50 milliards de dollars : l'amende que la Russie refuse de verser aux actionnaires de Ioukos

Par latribune.fr  |   |  614  mots
L'ancien patron de Ioukos, accusé de fraude au moment de la prise de contrôle de Ioukos, a passé dix ans derrières les barreaux. Il n'a plus de lien avec la société. (Photo : Reuters)
La Cour permanente d'arbitrage de La Haye s'est prononcée lundi en faveur des actionnaires de la défunte compagnie pétrolière russe Ioukos, ordonnant à Moscou de leur verser une cinquantaine de milliards de dollars de dédommagements. La Russie a fait appel.

L'information avait fuité dans la presse russe. Elle a été confirmée lundi matin par les avocats en charge de l'affaire. La Cour permanente d'arbitrage de La Haye s'est prononcée lundi en faveur des actionnaires de la défunte compagnie pétrolière russe Ioukos. Selon l'arbitrage, Moscou doit leur verser quelque 50 milliards de dollars (37 milliards d'euros) de dédommagement pour les avoir expropriés en 2003, contre les 100 milliards réclamés dans les trois plaintes.

Moscou demande l'annulation

Le ministre russe des Affaires étrangères Sergueï Lavrov a annoncé lors d'une conférence de presse, tenue peu de temps avant que ne soit annoncée officiellement la condamnation de Moscou par la cour permanente d'arbitrage de La Haye, que la Russie utiliserait toutes les options juridiques à sa disposition pour défendre sa position. 

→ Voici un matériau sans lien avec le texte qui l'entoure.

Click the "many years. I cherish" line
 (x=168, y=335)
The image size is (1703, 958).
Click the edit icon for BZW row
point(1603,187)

"Ce sera une procédure d'annulation, une contestation (de la décision de la cour) avec pour but d'obtenir une annulation", a expliqué le ministre russe des Finances, Sergueï Stortchak, cité par l'agence Itar-Tass.

"Le tribunal arbitral n'était pas compétent pour étudier la question qui lui a été soumise", ajoute le ministère, expliquant que la Russie n'a pas ratifié le traité sur la Charte de l'énergie (TCE), qui protège les investissements dans les projets énergétiques et sur laquelle se sont appuyés les plaignants pour l'emporter.

Guerre des oligarques

A l'époque de son expropriation, Ioukos, alors première compagnie pétrolière russe, était contrôlée par l'oligarque Mikhaïl Khodorkovski, naguère l'homme le plus riche de Russie avant d'être incarcéré.

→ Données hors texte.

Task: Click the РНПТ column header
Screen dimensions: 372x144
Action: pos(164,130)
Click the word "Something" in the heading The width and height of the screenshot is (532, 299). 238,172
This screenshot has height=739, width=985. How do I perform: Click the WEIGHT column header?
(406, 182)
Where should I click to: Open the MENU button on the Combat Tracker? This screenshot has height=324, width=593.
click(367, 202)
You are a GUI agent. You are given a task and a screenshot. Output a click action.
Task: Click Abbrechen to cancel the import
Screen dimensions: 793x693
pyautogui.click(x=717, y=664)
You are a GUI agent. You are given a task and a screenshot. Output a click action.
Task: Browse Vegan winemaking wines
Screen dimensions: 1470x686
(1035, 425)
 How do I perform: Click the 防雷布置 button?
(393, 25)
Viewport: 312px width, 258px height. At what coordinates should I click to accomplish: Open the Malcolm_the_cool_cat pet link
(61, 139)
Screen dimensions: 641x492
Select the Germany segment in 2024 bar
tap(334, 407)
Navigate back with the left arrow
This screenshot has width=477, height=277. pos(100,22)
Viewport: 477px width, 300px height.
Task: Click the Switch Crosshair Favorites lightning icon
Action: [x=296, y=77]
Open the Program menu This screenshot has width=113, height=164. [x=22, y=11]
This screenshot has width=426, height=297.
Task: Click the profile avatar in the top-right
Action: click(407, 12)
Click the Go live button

Arrêté en octobre 2003 et condamné à dix ans de prison pour détournement de fonds et fraude, Mikhaïl Khodorkovski, qui avait nié les faits qui lui étaient reprochés, avait bénéficié en décembre dernier d'une libération anticipée, sortant de prison huit mois avant d'avoir purgé la totalité de sa peine.

Rosneft se dit intouchable

Ioukos, qui pesait alors 40 milliards de dollars, avait été démantelé et la majeure partie de ses avoirs avaient été transmis à Rosneft, compagnie pétrolière dirigée par Igor Setchine, un ancien collaborateur du président russe Vladimir Poutine.

Rosneft a réagi à la décision de La Haye en déclarant que toutes les opérations d'acquisition des actifs de Ioukos étaient légales et qu'aucune plainte ne pourrait être portée contre lui sur la base de ce jugement.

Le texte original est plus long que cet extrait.